Now, let's look at whether $$x^2 + y^2$$ can be divided exactly by 4. For a number to be divisible by 4, when you divide it by 4, there should be no remainder.
- Let's consider an odd positive integer `x`. An odd number can be thought of in two ways when it relates to groups of 4:
- **Case A: The odd number is 1 more than a group of 4.** For example, 1 (which is $$4 \times 0 + 1$$), 5 (which is $$4 \times 1 + 1$$), 9 (which is $$4 \times 2 + 1$$), and so on.
- Let's find the square of `x` for this case.
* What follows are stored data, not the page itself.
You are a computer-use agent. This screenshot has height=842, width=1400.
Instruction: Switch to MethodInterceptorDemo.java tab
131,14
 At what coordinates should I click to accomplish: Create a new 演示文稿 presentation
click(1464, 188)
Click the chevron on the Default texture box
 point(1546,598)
For example, if $$x = 5$$, then $$x^2 = 5 \times 5 = 25$$.
- When we divide 25 by 4, we get 6 groups of 4 with a remainder of 1 ($$25 = 4 \times 6 + 1$$).
- In general, if `x` is (a multiple of 4) + 1, then $$x^2$$ will be (a multiple of 4) + 1. This means $$x^2$$ leaves a remainder of 1 when divided by 4.
- **Case B: The odd number is 3 more than a group of 4.** For example, 3 (which is $$4 \times 0 + 3$$), 7 (which is $$4 \times 1 + 3$$), 11 (which is $$4 \times 2 + 3$$), and so on.
- Let's find the square of `x` for this case. For example, if $$x = 3$$, then $$x^2 = 3 \times 3 = 9$$.
- When we divide 9 by 4, we get 2 groups of 4 with a remainder of 1 ($$9 = 4 \times 2 + 1$$).
- For example, if $$x = 7$$, then $$x^2 = 7 \times 7 = 49$$.
- When we divide 49 by 4, we get 12 groups of 4 with a remainder of 1 ($$49 = 4 \times 12 + 1$$).
- In general, if `x` is (a multiple of 4) + 3, then $$x^2$$ will be (a multiple of 4) + 9. Since 9 is $$4 \times 2 + 1$$, we can write (a multiple of 4) + 9 as (a multiple of 4) + (a multiple of 4) + 1, which simplifies to (a new multiple of 4) + 1. This means $$x^2$$ also leaves a remainder of 1 when divided by 4.
- In both possible cases for an odd number `x`, its square `x^2` always leaves a remainder of 1 when divided by 4.
- Similarly, `y^2` will also always leave a remainder of 1 when divided by 4.

**step5** Proving that $$x^2 + y^2$$ is not divisible by 4

Now, let's consider the sum $$x^2 + y^2$$.
- From the previous step, we know that:
- `x^2` is a number that is (a multiple of 4) + 1.
- `y^2` is a number that is (another multiple of 4) + 1.
- When we add them together:
- $$x^2 + y^2 = \text{((a multiple of 4)} + 1) + \text{((another multiple of 4)} + 1)$$
- $$x^2 + y^2 = \text{(a multiple of 4} + \text{another multiple of 4)} + (1 + 1)$$
- The sum of two multiples of 4 is always a multiple of 4.
- The sum $$1 + 1$$ is 2.
- So, $$x^2 + y^2$$ is (a new multiple of 4) + 2.
- This means that when $$x^2 + y^2$$ is divided by 4, there will always be a remainder of 2.
- For a number to be divisible by 4, it must have a remainder of 0 when divided by 4.
- Since $$x^2 + y^2$$ always has a remainder of 2 when divided by 4, it means that $$x^2 + y^2$$ is not divisible by 4.
- Combining the results from Step 3 and Step 5, we have proven that if `x` and `y` are odd positive integers, then $$x^2 + y^2$$ is even but not divisible by 4.